== Passage shown ==
╭──

Question

Determine whether the improper integral converges. If it does, determine the value of the integral.\n$$\\int_{1}^{\\infty} \\frac{1}{t \\sqrt{t^{2}-1}} d t$$

Answer

**step1 Identify the Improper Integral and its Nature**

The given integral is an improper integral because it has an infinite upper limit of integration and the integrand, $$\frac{1}{t \sqrt{t^{2}-1}}$$ is undefined at the lower limit, $$t=1$$. To evaluate such an integral, we typically split it into two parts at an arbitrary point within the domain of the integrand, such as $$t=2$$. Each part is then evaluated using limits.

$$ \int_{1}^{\infty} \frac{1}{t \sqrt{t^{2}-1}} d t = \int_{1}^{2} \frac{1}{t \sqrt{t^{2}-1}} d t + \int_{2}^{\infty} \frac{1}{t \sqrt{t^{2}-1}} d t $$

**step2 Find the Indefinite Integral**

First, we need to find the indefinite integral of the function $$\frac{1}{t \sqrt{t^{2}-1}}$$. This is a standard integral form related to inverse trigonometric functions. The derivative of the inverse secant function, $$\operatorname{arcsec}(t)$$, is $$\frac{1}{|t|\sqrt{t^2-1}}$$. Since the integration is performed for $$t \ge 1$$, we have $$|t|=t$$.

╰──

== Provided records ==
╭──

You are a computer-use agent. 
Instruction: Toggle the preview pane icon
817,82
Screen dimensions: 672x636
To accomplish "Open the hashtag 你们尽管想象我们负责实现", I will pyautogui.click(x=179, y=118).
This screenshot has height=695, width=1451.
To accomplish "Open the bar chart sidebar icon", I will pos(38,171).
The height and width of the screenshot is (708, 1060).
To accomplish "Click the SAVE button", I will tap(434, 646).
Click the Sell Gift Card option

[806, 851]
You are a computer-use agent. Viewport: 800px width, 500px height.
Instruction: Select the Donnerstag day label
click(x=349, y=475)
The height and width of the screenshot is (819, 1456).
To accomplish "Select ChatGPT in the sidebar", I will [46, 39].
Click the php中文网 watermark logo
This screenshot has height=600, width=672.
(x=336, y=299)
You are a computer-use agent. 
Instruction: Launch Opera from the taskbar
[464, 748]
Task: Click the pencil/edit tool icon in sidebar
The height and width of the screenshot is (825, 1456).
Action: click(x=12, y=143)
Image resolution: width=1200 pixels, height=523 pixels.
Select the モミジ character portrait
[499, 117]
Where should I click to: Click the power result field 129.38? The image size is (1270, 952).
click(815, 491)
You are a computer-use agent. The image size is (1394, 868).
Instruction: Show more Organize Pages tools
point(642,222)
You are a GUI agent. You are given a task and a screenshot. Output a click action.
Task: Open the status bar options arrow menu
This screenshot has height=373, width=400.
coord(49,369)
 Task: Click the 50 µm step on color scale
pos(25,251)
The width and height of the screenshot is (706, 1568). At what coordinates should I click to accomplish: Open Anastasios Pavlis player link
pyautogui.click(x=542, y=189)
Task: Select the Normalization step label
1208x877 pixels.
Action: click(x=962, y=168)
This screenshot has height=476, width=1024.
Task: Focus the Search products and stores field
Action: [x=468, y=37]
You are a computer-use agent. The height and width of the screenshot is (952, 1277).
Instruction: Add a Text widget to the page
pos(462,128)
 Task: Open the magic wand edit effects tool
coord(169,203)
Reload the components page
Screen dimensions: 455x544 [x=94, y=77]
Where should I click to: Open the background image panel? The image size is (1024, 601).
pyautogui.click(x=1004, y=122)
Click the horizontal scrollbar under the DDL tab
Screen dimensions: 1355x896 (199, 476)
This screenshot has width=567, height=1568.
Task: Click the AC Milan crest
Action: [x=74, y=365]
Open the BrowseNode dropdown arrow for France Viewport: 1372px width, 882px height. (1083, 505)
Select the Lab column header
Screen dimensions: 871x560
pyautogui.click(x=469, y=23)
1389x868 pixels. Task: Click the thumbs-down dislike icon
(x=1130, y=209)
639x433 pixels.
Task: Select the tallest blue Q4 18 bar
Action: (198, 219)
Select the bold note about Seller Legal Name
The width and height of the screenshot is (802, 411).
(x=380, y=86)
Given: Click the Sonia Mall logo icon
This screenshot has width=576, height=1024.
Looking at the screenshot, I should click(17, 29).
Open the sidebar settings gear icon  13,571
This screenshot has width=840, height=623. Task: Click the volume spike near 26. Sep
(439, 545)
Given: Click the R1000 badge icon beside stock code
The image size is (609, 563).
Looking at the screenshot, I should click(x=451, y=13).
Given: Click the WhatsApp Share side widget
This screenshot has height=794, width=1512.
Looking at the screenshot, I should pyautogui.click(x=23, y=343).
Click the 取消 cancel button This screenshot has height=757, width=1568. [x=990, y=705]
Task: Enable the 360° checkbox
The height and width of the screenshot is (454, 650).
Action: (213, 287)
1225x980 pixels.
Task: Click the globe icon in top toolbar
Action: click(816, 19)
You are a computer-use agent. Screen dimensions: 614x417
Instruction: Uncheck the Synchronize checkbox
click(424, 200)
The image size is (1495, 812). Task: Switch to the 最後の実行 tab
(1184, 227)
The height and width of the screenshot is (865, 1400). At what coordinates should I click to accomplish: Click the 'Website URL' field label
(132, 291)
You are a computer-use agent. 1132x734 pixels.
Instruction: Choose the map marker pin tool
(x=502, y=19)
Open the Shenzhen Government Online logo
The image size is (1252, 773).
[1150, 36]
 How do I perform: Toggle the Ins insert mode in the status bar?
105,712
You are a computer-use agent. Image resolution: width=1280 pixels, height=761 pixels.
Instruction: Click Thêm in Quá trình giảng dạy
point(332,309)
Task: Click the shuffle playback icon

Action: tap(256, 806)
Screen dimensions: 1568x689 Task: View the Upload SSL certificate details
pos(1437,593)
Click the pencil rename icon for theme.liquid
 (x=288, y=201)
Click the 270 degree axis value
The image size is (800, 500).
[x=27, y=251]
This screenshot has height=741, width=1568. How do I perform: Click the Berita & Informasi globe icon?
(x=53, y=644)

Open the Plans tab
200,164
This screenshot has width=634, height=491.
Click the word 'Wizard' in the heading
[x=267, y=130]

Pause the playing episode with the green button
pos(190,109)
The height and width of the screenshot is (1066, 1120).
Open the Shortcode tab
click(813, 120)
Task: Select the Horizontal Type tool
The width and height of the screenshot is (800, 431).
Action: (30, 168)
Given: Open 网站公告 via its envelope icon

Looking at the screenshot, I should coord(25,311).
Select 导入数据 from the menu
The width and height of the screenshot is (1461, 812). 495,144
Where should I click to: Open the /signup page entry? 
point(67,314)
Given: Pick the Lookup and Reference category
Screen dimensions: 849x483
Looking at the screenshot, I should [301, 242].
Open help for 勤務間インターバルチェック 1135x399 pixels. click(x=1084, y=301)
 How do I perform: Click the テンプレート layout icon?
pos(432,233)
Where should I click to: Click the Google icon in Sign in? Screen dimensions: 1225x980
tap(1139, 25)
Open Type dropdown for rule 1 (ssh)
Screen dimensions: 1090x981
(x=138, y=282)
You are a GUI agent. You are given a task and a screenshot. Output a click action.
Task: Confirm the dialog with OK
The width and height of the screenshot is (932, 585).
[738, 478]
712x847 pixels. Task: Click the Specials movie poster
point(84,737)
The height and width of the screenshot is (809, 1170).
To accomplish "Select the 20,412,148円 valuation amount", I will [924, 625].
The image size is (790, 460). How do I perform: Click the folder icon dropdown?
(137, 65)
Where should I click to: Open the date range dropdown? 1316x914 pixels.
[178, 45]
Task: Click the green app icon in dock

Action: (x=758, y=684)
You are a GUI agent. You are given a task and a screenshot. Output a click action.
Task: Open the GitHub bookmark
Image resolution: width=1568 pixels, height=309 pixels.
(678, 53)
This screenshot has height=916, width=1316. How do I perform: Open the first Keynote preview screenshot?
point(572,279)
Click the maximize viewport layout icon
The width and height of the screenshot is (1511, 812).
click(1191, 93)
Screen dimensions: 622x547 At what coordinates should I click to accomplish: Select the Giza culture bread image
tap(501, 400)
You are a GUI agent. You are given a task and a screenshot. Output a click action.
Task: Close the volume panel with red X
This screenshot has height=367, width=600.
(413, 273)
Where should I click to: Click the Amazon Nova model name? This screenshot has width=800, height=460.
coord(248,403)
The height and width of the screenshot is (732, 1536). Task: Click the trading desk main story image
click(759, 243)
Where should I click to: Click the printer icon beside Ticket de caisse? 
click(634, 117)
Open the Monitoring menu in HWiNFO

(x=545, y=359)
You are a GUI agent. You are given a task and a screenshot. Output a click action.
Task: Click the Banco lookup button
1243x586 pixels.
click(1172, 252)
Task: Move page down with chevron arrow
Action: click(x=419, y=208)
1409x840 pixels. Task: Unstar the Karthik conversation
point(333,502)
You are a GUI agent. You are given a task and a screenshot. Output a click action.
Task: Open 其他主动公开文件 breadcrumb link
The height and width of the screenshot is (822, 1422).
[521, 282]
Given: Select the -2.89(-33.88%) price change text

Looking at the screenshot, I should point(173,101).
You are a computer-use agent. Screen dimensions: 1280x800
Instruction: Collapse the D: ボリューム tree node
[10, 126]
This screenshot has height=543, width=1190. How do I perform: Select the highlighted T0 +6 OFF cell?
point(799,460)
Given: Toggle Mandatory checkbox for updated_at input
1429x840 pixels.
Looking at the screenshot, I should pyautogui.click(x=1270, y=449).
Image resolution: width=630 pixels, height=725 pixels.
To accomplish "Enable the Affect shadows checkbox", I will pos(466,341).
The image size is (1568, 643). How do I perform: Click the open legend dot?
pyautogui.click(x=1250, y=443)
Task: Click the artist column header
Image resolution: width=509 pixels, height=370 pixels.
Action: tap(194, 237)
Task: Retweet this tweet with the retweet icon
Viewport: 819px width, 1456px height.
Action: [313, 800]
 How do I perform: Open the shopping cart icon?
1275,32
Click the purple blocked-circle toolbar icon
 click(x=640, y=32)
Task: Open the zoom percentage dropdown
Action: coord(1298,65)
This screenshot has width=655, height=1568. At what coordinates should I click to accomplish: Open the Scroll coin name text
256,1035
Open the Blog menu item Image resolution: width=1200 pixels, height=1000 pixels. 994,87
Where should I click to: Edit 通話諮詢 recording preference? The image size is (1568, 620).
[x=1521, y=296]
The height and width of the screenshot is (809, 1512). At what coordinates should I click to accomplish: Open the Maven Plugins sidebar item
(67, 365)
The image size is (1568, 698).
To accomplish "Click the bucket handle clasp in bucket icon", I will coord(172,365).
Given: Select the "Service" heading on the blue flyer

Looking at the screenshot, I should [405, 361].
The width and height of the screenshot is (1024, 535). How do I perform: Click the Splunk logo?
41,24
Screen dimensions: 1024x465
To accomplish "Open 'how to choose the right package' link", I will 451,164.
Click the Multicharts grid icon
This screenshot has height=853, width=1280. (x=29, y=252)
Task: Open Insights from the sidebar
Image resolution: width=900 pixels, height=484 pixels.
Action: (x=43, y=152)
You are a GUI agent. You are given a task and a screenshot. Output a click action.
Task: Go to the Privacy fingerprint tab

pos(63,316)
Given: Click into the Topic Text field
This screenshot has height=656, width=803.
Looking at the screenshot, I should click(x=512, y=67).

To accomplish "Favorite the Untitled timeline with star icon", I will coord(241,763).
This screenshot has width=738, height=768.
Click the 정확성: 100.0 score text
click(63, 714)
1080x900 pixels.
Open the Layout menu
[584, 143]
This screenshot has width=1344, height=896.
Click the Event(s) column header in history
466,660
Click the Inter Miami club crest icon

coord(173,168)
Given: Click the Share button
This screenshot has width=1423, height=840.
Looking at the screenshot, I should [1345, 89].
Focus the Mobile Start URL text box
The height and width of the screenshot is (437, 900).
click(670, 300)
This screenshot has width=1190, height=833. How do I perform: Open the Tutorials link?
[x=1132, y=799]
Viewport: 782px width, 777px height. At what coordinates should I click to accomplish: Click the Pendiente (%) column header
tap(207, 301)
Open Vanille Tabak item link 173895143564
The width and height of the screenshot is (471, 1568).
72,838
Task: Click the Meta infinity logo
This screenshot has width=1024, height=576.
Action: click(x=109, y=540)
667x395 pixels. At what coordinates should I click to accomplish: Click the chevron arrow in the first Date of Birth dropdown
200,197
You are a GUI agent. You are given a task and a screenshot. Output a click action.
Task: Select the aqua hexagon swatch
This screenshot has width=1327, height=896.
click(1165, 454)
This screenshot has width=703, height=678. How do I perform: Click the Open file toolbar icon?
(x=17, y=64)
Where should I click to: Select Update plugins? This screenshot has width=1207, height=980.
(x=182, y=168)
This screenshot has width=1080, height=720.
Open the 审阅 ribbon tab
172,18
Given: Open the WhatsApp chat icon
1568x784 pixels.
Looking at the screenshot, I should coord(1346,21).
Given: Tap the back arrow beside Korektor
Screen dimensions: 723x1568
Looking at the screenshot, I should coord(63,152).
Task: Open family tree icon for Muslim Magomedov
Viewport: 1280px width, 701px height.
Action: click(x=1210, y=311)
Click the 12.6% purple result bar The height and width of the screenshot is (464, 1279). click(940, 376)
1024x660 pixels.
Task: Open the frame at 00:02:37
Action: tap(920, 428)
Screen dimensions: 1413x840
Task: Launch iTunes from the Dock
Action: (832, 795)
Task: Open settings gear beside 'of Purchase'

╰──

== Objectives ==
**1)** In the worked solution, at what point is the integral split into two parts?
**2)** Mark each statement yes or no according to the worked solution, and quote the words that decide it.
(a) The integrand is undefined at the lower limit of integration.
(b) The integral is improper only because its upper limit is infinite.
(c) The indefinite integral is a standard form related to inverse trigonometric functions.

== Answers for the tasks ==
**1)** At t = 2.

**2)**
(a) Yes: "is undefined at the lower limit"
(b) No: "it has an infinite upper limit of integration and the integrand"
(c) Yes: "This is a standard integral form related to inverse trigonometric functions."